- [TRY IT]:
Needed from the data below: every line from the one with "Click the Müşterekler column header" up to and including the one with "927x2576 pixels.", repeated exactly and with nothing else.

- [MATERIAL PROVIDED]:
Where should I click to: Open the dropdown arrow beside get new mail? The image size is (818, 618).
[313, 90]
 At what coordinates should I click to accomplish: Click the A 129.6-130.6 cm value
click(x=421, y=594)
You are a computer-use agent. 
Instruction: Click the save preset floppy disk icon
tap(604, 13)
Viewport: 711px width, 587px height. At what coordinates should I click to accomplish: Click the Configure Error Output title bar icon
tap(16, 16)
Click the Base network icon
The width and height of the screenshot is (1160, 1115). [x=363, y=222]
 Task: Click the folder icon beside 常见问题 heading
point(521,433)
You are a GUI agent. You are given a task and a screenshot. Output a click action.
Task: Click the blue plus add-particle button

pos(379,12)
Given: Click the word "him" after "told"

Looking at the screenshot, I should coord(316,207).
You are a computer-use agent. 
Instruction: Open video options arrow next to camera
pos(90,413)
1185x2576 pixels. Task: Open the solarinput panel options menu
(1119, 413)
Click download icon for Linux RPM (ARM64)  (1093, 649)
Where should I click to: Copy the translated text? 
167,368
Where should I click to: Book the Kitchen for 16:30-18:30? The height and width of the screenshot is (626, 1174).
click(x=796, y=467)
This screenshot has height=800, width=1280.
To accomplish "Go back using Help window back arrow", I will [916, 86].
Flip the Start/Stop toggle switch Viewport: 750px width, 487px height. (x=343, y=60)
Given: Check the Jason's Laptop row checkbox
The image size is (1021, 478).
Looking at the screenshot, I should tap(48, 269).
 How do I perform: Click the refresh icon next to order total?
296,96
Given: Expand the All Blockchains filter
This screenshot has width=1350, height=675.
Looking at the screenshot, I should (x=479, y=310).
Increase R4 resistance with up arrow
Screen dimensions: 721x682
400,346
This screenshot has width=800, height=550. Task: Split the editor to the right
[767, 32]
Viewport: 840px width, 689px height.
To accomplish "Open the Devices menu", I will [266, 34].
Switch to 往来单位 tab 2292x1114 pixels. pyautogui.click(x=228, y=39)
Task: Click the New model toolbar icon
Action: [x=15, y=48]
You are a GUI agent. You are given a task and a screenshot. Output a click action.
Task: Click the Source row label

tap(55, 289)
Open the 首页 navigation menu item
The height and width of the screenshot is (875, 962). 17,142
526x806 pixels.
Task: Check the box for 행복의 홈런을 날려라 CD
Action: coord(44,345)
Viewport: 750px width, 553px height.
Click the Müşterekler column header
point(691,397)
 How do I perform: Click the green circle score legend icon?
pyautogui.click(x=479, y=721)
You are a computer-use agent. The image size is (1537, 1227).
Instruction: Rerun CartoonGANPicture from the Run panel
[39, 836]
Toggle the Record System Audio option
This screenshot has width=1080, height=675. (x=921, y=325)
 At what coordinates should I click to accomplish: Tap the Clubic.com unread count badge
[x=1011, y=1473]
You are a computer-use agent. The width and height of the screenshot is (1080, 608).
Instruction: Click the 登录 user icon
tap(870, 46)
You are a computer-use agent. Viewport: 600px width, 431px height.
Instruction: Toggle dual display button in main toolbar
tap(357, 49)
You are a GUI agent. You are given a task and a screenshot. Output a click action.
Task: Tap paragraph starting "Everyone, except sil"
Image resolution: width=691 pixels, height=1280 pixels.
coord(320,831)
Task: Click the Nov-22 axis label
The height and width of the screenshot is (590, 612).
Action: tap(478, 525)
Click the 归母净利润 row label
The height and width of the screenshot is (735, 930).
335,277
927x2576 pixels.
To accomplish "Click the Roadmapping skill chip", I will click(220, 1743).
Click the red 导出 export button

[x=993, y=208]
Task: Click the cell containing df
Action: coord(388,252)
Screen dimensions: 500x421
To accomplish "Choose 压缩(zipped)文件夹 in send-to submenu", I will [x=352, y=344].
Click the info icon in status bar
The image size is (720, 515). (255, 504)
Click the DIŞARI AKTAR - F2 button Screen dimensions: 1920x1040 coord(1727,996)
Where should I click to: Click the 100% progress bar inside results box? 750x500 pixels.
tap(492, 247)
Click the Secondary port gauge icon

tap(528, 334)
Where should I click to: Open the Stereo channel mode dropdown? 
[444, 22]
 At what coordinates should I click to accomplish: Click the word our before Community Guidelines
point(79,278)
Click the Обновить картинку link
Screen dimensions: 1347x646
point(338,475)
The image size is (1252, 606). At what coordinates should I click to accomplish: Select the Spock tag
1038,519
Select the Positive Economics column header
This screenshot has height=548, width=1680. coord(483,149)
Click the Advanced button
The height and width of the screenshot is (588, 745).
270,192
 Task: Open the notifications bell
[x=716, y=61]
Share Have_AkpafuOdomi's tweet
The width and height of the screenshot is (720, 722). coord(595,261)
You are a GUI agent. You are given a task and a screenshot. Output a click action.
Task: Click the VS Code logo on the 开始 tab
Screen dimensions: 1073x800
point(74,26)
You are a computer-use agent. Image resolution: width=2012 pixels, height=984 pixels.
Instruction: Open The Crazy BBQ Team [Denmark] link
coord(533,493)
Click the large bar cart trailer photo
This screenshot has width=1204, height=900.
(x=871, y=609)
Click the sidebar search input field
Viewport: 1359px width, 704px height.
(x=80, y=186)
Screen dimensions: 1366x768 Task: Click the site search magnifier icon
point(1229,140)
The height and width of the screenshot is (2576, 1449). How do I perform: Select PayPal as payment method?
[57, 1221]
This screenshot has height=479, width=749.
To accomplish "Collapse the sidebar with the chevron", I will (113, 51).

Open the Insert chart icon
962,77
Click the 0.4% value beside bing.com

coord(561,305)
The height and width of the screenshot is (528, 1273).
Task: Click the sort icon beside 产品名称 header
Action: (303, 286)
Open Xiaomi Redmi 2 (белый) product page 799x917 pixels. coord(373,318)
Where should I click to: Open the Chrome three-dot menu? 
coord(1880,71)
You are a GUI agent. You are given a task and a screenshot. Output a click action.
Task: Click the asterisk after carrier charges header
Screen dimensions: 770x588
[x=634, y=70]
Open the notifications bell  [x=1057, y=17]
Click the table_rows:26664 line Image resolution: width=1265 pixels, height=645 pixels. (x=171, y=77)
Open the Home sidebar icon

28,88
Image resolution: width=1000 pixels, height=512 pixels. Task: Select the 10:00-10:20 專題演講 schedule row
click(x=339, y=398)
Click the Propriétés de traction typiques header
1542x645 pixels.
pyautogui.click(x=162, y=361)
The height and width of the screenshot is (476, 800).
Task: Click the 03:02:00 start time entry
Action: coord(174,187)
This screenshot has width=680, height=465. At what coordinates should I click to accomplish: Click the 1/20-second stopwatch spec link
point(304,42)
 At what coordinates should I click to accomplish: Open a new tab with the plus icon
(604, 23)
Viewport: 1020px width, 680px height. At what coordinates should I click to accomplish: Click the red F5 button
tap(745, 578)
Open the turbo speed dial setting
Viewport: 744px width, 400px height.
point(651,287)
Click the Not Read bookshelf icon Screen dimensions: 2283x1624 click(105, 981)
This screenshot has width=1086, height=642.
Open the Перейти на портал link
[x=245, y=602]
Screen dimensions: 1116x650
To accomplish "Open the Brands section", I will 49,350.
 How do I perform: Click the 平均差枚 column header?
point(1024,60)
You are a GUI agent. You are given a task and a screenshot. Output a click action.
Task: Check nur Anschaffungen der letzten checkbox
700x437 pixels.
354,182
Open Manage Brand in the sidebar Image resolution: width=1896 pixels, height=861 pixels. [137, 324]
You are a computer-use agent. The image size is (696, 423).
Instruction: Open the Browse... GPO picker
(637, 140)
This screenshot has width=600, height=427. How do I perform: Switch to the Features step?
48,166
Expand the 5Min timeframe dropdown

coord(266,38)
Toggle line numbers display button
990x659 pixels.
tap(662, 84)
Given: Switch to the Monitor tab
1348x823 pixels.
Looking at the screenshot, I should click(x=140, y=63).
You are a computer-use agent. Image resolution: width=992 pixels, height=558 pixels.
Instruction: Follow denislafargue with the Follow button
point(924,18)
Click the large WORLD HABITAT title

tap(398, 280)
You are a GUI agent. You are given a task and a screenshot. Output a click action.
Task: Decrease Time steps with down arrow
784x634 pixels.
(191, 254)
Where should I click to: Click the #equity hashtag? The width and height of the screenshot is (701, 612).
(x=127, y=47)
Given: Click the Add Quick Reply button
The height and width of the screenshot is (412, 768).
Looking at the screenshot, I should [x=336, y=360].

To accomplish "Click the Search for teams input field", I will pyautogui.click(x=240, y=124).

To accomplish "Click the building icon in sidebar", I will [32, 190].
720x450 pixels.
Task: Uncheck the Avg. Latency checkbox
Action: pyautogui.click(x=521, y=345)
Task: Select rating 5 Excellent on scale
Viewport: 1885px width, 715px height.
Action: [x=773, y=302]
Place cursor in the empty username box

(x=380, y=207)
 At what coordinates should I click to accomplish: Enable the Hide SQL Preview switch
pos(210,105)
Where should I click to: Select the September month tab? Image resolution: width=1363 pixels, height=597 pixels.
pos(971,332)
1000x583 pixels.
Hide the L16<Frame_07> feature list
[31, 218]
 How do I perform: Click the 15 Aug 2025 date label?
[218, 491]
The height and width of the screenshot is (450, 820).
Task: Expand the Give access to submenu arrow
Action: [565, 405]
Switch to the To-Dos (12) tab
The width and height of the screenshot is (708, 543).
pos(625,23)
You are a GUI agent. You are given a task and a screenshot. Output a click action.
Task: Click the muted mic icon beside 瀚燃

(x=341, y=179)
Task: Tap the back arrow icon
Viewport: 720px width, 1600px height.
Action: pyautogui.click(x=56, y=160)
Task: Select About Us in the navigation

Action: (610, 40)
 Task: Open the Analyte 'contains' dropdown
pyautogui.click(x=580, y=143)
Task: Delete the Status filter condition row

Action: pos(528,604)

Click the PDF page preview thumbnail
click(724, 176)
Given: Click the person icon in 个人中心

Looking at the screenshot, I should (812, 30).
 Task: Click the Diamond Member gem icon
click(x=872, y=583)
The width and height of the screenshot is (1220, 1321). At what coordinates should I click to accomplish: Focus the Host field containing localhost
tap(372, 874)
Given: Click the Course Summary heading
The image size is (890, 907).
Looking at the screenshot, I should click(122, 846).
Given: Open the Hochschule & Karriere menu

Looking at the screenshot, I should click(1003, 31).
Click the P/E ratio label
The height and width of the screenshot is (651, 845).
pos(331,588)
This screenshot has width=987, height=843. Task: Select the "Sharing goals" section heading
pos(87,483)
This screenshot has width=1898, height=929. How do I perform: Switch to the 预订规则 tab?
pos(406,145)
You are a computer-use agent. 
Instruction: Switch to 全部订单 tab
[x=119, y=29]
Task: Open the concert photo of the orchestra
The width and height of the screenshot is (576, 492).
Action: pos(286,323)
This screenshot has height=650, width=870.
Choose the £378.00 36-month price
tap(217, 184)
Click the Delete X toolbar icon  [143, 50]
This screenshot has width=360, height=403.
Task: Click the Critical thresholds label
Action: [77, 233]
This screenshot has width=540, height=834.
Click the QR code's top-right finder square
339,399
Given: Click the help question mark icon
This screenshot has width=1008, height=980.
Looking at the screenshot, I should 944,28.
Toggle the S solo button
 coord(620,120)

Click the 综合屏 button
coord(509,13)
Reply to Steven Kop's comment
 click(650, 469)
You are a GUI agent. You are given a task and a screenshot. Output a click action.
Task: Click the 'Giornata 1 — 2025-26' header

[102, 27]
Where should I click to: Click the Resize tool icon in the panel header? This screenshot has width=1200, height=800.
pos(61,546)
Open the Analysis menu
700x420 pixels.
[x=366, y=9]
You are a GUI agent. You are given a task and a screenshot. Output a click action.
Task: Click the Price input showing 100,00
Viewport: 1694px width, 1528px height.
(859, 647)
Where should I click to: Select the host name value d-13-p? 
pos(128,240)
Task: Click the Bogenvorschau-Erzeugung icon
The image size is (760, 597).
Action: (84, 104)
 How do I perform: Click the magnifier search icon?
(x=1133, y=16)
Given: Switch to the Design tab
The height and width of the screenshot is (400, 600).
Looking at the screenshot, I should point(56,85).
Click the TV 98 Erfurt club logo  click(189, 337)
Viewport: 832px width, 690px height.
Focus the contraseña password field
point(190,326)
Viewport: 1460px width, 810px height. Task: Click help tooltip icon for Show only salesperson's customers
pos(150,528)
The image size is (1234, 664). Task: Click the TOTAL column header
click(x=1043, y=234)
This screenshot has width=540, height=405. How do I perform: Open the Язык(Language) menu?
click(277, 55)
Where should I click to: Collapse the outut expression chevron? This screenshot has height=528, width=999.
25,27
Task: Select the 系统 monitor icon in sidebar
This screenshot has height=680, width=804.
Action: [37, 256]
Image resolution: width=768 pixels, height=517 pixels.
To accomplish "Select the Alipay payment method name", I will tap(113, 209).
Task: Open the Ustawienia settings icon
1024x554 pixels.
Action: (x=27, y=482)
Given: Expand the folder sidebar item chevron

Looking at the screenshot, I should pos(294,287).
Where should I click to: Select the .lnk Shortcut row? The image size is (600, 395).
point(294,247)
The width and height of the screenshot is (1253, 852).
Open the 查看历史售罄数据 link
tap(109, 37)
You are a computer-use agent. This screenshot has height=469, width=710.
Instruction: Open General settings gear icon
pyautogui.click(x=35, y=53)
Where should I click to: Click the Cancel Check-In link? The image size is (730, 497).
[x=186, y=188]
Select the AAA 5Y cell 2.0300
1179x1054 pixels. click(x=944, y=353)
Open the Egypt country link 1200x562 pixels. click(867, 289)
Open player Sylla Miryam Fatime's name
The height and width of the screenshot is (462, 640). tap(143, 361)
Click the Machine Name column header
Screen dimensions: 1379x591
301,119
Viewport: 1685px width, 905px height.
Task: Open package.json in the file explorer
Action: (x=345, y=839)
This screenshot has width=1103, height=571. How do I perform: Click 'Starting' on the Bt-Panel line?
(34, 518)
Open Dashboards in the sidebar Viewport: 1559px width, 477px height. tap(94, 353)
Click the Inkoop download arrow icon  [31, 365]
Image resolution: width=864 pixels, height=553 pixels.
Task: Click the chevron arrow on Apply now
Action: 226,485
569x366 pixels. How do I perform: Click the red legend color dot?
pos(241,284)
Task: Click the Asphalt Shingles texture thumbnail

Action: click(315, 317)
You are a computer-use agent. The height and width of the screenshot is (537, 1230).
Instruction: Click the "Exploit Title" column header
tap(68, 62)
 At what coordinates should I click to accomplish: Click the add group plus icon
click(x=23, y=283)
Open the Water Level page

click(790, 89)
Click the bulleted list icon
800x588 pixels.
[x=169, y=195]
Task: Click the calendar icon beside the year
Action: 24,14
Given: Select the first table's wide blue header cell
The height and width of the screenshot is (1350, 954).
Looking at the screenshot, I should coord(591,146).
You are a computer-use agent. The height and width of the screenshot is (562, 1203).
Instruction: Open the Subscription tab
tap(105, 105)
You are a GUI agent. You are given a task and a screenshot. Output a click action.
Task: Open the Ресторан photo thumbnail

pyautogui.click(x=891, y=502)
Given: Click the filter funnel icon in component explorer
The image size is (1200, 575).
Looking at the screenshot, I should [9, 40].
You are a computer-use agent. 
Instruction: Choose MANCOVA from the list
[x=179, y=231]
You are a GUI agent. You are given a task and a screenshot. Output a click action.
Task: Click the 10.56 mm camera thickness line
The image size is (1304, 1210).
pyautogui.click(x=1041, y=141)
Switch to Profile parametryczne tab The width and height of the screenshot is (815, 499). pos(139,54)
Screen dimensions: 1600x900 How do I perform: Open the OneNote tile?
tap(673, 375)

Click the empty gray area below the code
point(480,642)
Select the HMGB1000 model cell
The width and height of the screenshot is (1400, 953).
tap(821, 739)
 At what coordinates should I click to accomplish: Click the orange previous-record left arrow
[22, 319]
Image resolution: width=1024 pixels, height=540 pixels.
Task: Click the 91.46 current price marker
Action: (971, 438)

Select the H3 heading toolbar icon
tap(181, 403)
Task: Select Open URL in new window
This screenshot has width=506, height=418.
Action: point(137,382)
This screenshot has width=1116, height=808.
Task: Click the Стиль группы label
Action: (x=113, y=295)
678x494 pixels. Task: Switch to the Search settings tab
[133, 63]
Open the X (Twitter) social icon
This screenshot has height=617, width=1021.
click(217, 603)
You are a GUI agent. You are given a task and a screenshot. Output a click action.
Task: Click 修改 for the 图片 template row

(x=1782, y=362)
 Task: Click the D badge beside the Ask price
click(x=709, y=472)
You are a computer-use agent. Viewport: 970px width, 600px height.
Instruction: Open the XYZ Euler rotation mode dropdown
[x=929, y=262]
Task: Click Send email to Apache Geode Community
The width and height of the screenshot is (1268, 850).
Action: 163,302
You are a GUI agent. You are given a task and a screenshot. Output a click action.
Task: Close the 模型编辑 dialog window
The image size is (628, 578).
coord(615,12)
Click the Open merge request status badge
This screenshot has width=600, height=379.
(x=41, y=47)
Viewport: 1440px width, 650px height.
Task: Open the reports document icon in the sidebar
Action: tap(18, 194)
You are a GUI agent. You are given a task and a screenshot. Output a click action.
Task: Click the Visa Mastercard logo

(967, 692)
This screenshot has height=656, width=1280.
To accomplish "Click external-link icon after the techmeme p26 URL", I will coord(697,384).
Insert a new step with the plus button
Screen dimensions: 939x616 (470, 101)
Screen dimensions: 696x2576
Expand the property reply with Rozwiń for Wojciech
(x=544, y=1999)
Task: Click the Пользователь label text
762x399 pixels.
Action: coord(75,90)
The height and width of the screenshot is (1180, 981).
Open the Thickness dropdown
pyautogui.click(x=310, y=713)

- [REPLY]:
Click the Müşterekler column header
point(691,397)
 How do I perform: Click the green circle score legend icon?
pyautogui.click(x=479, y=721)
You are a computer-use agent. The image size is (1537, 1227).
Instruction: Rerun CartoonGANPicture from the Run panel
[39, 836]
Toggle the Record System Audio option
This screenshot has width=1080, height=675. (x=921, y=325)
 At what coordinates should I click to accomplish: Tap the Clubic.com unread count badge
[x=1011, y=1473]
You are a computer-use agent. The width and height of the screenshot is (1080, 608).
Instruction: Click the 登录 user icon
tap(870, 46)
You are a computer-use agent. Viewport: 600px width, 431px height.
Instruction: Toggle dual display button in main toolbar
tap(357, 49)
You are a GUI agent. You are given a task and a screenshot. Output a click action.
Task: Tap paragraph starting "Everyone, except sil"
Image resolution: width=691 pixels, height=1280 pixels.
coord(320,831)
Task: Click the Nov-22 axis label
The height and width of the screenshot is (590, 612).
Action: tap(478, 525)
Click the 归母净利润 row label
The height and width of the screenshot is (735, 930).
335,277
927x2576 pixels.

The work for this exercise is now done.